For the word "agent", copy every line of the material that includes it.
>>>
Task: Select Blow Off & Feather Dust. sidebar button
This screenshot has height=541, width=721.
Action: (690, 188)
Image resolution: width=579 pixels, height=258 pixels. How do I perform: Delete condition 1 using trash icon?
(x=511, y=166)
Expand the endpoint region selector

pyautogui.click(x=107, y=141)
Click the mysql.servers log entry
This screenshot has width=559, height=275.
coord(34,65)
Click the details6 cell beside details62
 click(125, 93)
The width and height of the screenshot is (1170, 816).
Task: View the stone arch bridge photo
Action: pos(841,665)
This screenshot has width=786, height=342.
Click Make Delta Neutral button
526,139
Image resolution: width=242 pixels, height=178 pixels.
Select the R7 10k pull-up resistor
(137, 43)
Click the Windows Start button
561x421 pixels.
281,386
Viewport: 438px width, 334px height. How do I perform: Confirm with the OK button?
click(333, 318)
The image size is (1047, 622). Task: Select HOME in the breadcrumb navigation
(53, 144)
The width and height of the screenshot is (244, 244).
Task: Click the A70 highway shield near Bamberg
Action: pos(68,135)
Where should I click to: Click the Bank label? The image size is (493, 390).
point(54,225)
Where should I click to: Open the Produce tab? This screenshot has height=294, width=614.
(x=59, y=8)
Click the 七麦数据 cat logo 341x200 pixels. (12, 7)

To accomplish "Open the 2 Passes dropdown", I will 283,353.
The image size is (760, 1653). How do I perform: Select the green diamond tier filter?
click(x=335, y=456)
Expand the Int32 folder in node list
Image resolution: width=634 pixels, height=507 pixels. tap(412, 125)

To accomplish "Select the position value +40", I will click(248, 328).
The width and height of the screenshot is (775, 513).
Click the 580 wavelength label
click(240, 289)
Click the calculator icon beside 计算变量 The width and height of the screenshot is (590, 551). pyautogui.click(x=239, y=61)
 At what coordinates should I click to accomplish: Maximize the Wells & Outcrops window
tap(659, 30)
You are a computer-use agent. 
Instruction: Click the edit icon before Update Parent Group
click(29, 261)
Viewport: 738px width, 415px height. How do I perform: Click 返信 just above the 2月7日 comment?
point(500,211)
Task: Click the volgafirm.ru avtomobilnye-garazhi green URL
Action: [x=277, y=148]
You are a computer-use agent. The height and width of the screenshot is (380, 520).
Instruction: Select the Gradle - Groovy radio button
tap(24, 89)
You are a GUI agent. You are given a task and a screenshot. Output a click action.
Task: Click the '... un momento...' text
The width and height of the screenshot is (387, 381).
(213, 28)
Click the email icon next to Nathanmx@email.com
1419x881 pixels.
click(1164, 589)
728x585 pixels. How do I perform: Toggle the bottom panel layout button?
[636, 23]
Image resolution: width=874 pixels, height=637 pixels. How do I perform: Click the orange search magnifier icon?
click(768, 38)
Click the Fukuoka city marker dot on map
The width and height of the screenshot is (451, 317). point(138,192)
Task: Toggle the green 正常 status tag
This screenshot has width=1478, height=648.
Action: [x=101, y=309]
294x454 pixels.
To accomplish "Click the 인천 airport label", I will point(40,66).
<<<
**WRITTEN REPLY**
You are a computer-use agent. 
You are a computer-use agent. The height and width of the screenshot is (380, 520).
You are a GUI agent. You are given a task and a screenshot. Output a click action.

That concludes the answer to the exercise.